On the other hand looking at the numbers and the size of some of these blocks it becomes clear that a good chunk of the overall IPv4 address space belongs to the ‘Special-purpose addresses’ which, in times of IPv4 address space depletion ever getting more acute, whets the appetite of people thinking about ways to make them usable. The most prominent initiative is the “IPv4 unicast extensions project”.

The main idea here is to modify the Linux kernel (and others, but the idea was primarily presented in Linux circles) in a way that allows to use various parts of the special address space as regular unicast addresses. The line of reasoning is summarized in a slide set containing this one:

As a long-time Internet enthusiast I have to admit there’s a lot of good thoughts in that presentation. I particularly like the innovation angle and the care for startups.

Still, let’s evaluate the idea from a practitioners’ perspective. As laid out above there’s a variety of handling (usually: suppression) methods and places besides the Linux kernel for these addresses. This in turn makes it probably very hard in a sufficiently large or complex network to create full transparency if/where those addresses are filtered, especially as in the past there wasn’t much need to keep track of their actual handling (as they were dropped anyway, at some point in the network).
Honestly, even without my IPv6 hat (ok, here we are, I mentioned it 😉 ) I would be highly skeptical if the unicast-extensions approach is going to work outside small & isolated environments. E.g. how would one make sure that users from remote corporate sites connecting through different types of SOHO firewalls (different models from different ages) can actually flawlessly connect to data center located services operating on ‘extended IPv4 unicast addresses’?

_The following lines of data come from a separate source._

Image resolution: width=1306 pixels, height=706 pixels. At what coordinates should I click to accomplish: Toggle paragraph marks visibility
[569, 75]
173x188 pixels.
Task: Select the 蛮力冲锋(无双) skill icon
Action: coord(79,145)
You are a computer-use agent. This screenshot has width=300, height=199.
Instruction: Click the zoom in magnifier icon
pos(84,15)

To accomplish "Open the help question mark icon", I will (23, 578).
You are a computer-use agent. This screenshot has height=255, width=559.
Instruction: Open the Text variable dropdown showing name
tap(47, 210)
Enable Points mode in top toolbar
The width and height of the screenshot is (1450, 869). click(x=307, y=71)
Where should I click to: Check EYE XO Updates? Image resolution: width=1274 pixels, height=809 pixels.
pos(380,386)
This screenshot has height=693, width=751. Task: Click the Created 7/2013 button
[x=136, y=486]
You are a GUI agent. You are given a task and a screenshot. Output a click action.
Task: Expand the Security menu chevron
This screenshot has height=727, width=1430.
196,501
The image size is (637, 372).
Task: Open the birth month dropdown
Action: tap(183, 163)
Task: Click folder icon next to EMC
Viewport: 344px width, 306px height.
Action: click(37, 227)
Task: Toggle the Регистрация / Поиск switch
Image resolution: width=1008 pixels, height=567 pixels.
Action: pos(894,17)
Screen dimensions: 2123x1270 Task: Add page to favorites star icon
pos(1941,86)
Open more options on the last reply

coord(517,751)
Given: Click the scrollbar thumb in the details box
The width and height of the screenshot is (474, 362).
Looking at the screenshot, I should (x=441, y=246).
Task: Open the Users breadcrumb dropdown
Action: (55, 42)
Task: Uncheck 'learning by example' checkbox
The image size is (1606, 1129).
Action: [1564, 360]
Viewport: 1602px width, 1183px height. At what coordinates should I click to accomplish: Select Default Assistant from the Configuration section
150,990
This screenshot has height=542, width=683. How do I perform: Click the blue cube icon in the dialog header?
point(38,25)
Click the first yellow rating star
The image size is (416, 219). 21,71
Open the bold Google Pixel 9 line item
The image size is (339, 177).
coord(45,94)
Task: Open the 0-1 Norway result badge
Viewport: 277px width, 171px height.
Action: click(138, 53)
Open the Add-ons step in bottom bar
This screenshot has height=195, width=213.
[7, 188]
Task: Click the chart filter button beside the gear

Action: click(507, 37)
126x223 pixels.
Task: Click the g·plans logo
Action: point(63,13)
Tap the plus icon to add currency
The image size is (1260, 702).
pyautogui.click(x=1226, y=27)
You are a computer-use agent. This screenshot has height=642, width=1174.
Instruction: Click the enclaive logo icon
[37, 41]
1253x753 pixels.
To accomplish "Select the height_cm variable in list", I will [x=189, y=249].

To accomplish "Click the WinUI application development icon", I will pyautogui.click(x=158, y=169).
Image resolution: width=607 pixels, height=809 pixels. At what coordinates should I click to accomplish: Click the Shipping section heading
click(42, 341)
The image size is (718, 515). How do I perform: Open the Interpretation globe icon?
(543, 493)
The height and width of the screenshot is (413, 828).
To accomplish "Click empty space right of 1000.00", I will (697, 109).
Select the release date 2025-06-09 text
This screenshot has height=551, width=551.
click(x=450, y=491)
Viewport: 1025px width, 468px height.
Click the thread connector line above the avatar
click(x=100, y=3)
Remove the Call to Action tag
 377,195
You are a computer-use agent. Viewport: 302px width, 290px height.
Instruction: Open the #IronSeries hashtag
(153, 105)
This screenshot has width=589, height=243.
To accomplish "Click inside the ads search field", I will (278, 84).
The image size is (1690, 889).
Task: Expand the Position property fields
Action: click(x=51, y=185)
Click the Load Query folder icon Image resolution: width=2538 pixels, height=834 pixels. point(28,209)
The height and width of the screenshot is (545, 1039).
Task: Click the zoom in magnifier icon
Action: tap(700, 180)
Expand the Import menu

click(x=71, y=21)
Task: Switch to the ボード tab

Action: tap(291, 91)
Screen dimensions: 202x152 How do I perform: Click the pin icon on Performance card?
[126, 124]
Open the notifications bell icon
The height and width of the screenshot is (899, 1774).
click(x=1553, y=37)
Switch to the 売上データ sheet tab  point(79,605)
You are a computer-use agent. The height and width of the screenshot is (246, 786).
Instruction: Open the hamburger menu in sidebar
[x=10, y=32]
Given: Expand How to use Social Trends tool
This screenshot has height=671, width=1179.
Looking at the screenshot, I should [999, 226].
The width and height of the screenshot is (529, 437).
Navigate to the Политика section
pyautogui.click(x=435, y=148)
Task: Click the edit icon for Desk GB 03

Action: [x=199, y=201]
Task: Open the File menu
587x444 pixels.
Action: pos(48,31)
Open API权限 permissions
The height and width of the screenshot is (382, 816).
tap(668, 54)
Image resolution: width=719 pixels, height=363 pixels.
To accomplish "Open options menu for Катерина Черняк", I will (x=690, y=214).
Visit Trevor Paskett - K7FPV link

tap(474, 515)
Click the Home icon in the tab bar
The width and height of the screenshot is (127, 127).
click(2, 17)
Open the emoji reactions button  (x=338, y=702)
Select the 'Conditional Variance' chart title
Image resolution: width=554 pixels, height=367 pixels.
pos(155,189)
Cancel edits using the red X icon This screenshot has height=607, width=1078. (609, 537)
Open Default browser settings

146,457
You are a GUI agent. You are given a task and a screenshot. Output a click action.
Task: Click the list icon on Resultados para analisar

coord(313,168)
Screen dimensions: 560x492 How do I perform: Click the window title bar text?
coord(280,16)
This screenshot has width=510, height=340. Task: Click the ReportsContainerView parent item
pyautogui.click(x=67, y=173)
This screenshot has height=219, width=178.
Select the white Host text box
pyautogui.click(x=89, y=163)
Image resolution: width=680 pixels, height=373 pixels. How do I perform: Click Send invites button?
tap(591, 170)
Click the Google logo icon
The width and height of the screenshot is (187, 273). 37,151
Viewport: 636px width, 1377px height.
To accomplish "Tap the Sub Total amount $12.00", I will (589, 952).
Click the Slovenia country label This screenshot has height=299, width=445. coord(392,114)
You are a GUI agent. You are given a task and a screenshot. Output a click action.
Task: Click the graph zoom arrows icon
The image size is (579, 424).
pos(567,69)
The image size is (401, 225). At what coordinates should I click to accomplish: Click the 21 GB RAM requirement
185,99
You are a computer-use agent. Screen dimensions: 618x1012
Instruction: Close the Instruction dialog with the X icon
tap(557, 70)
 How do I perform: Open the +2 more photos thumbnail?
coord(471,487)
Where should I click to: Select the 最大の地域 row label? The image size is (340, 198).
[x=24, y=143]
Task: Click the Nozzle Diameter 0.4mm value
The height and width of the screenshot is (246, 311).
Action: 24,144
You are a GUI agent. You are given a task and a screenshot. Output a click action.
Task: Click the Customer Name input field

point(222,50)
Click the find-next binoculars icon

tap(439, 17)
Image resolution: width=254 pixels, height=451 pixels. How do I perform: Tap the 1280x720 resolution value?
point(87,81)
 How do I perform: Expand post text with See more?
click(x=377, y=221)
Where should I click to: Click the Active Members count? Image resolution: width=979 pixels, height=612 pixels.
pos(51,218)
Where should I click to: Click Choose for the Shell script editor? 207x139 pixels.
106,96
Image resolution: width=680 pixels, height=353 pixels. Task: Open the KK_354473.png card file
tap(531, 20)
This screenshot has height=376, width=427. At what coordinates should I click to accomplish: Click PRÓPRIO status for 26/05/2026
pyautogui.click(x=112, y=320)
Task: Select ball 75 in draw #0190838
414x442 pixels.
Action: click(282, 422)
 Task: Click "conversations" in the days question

Finally there’s the question if these addresses are going to be used as another block of private addresses (as the recently added support of 0.0.0.0/8 in the Linux 5.3 kernel seems to imply) or if those are going to a new pool of ‘available IPv4 addresses’ to be distributed to the public via IANA/the RIRs. In that case, observing IPv4 address space related market dynamics in the last years, those addresses might well & soon end up in the hands of ‘the incumbents’, e.g. large cloud providers. Which wouldn’t exactly help innovators & startups then… but wait, ‘innovators’ are not exactly the population that should learn IPv4 anyway, right? 😉

tl;dr: I do not expect these addresses to be fit for (whatever) purpose within the next 24–48 months in the vast majority of environments.